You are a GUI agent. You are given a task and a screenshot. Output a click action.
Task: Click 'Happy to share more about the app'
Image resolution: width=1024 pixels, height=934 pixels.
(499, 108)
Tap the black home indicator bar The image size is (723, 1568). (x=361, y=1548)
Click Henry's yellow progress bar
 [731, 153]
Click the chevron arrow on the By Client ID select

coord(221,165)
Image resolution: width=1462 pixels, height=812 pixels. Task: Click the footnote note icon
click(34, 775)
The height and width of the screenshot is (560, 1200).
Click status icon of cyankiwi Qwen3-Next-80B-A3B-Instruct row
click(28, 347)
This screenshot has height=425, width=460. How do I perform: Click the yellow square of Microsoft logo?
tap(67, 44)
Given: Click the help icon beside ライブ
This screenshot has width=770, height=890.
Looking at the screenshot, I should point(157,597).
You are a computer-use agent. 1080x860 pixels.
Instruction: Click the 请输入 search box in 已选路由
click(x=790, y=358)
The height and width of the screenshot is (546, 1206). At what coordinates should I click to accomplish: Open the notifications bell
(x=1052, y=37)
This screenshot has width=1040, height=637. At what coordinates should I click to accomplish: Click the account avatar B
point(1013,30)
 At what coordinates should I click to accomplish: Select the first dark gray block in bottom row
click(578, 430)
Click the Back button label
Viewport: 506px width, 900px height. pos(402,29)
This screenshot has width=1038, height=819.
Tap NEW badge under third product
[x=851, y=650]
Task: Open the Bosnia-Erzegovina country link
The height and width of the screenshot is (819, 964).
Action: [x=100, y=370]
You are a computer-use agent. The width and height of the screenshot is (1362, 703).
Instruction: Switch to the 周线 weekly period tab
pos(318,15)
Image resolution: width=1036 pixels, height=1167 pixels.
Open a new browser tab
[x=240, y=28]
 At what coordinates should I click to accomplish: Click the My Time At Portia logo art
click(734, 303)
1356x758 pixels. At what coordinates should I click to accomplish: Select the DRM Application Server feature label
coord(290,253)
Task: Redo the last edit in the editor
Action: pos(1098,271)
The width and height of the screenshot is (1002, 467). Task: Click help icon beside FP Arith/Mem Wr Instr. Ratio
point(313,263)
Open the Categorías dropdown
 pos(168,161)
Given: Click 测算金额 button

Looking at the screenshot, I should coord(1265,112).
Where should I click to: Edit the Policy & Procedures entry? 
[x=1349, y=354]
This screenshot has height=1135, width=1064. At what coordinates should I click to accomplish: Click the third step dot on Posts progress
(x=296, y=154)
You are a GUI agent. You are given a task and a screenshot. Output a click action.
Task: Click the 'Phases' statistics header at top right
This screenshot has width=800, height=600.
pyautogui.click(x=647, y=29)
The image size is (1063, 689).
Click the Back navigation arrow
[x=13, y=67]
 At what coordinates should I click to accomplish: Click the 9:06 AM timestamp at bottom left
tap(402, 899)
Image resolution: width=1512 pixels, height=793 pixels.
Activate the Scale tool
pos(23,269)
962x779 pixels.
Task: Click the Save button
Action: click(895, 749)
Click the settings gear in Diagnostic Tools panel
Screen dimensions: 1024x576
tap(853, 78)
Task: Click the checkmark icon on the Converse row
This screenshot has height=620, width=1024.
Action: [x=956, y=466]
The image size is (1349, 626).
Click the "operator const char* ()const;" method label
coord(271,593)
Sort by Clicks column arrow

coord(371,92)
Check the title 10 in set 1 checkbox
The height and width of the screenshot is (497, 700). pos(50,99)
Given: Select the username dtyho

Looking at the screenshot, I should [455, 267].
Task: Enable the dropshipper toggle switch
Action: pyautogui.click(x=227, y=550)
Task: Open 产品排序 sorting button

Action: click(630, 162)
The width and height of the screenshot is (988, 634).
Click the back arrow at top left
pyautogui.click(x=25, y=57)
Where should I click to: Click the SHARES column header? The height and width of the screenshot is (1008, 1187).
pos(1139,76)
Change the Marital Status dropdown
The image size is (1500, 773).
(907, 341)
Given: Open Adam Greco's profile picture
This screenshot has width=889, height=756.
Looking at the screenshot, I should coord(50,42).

## What you have to do
Beginning at the line above that contains "Given: Click 测算金额 button", return each line exactly through the line that contains "Image resolution: width=1512", and no others.

## Problem solution
Given: Click 测算金额 button

Looking at the screenshot, I should coord(1265,112).
Where should I click to: Edit the Policy & Procedures entry? 
[x=1349, y=354]
This screenshot has height=1135, width=1064. At what coordinates should I click to accomplish: Click the third step dot on Posts progress
(x=296, y=154)
You are a GUI agent. You are given a task and a screenshot. Output a click action.
Task: Click the 'Phases' statistics header at top right
This screenshot has width=800, height=600.
pyautogui.click(x=647, y=29)
The image size is (1063, 689).
Click the Back navigation arrow
[x=13, y=67]
 At what coordinates should I click to accomplish: Click the 9:06 AM timestamp at bottom left
tap(402, 899)
Image resolution: width=1512 pixels, height=793 pixels.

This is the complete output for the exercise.